──────── PROVIDED MATERIAL ────────

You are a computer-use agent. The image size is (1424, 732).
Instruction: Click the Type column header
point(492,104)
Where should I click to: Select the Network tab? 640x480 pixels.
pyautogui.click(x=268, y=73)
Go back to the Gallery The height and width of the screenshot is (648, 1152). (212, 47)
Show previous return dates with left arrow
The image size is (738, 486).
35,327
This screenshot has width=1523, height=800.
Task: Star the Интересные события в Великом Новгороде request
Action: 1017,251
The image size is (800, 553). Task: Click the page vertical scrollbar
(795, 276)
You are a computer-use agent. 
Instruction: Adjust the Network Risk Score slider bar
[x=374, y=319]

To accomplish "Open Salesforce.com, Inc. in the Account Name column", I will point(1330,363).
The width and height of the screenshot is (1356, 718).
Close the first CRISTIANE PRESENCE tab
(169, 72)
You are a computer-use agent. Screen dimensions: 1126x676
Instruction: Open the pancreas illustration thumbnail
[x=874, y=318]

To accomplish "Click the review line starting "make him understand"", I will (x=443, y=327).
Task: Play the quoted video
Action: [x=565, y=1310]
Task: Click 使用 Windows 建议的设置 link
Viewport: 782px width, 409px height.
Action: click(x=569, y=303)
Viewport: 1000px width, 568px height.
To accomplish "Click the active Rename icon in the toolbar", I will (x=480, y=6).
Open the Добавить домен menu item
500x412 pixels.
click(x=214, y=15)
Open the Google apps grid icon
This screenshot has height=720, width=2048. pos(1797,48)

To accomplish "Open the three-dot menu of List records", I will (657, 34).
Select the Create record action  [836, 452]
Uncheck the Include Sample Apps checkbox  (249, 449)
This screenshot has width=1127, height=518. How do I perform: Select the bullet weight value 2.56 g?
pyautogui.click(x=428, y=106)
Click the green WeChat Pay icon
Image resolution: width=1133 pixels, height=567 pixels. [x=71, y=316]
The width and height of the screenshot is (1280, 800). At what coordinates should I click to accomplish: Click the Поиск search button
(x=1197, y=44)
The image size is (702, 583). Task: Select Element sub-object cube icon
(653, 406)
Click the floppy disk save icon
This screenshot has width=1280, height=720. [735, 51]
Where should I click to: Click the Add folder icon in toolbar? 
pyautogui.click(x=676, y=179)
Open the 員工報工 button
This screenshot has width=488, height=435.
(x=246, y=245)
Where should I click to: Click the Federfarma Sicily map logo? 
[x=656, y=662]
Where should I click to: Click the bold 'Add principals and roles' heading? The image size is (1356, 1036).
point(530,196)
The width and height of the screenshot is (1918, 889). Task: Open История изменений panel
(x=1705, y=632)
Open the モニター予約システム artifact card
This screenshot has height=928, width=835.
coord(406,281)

────────

Every record must be transcribed exactly, with no line skipped.

You are a computer-use agent. The image size is (1424, 732).
Instruction: Click the Type column header
point(492,104)
Where should I click to: Select the Network tab? 640x480 pixels.
pyautogui.click(x=268, y=73)
Go back to the Gallery The height and width of the screenshot is (648, 1152). (212, 47)
Show previous return dates with left arrow
The image size is (738, 486).
35,327
This screenshot has width=1523, height=800.
Task: Star the Интересные события в Великом Новгороде request
Action: 1017,251
The image size is (800, 553). Task: Click the page vertical scrollbar
(795, 276)
You are a computer-use agent. 
Instruction: Adjust the Network Risk Score slider bar
[x=374, y=319]

To accomplish "Open Salesforce.com, Inc. in the Account Name column", I will point(1330,363).
The width and height of the screenshot is (1356, 718).
Close the first CRISTIANE PRESENCE tab
(169, 72)
You are a computer-use agent. Screen dimensions: 1126x676
Instruction: Open the pancreas illustration thumbnail
[x=874, y=318]

To accomplish "Click the review line starting "make him understand"", I will (x=443, y=327).
Task: Play the quoted video
Action: [x=565, y=1310]
Task: Click 使用 Windows 建议的设置 link
Viewport: 782px width, 409px height.
Action: click(x=569, y=303)
Viewport: 1000px width, 568px height.
To accomplish "Click the active Rename icon in the toolbar", I will (x=480, y=6).
Open the Добавить домен menu item
500x412 pixels.
click(x=214, y=15)
Open the Google apps grid icon
This screenshot has height=720, width=2048. pos(1797,48)

To accomplish "Open the three-dot menu of List records", I will (657, 34).
Select the Create record action  [836, 452]
Uncheck the Include Sample Apps checkbox  (249, 449)
This screenshot has width=1127, height=518. How do I perform: Select the bullet weight value 2.56 g?
pyautogui.click(x=428, y=106)
Click the green WeChat Pay icon
Image resolution: width=1133 pixels, height=567 pixels. [x=71, y=316]
The width and height of the screenshot is (1280, 800). At what coordinates should I click to accomplish: Click the Поиск search button
(x=1197, y=44)
The image size is (702, 583). Task: Select Element sub-object cube icon
(653, 406)
Click the floppy disk save icon
This screenshot has width=1280, height=720. [735, 51]
Where should I click to: Click the Add folder icon in toolbar? 
pyautogui.click(x=676, y=179)
Open the 員工報工 button
This screenshot has width=488, height=435.
(x=246, y=245)
Where should I click to: Click the Federfarma Sicily map logo? 
[x=656, y=662]
Where should I click to: Click the bold 'Add principals and roles' heading? The image size is (1356, 1036).
point(530,196)
The width and height of the screenshot is (1918, 889). Task: Open История изменений panel
(x=1705, y=632)
Open the モニター予約システム artifact card
This screenshot has height=928, width=835.
coord(406,281)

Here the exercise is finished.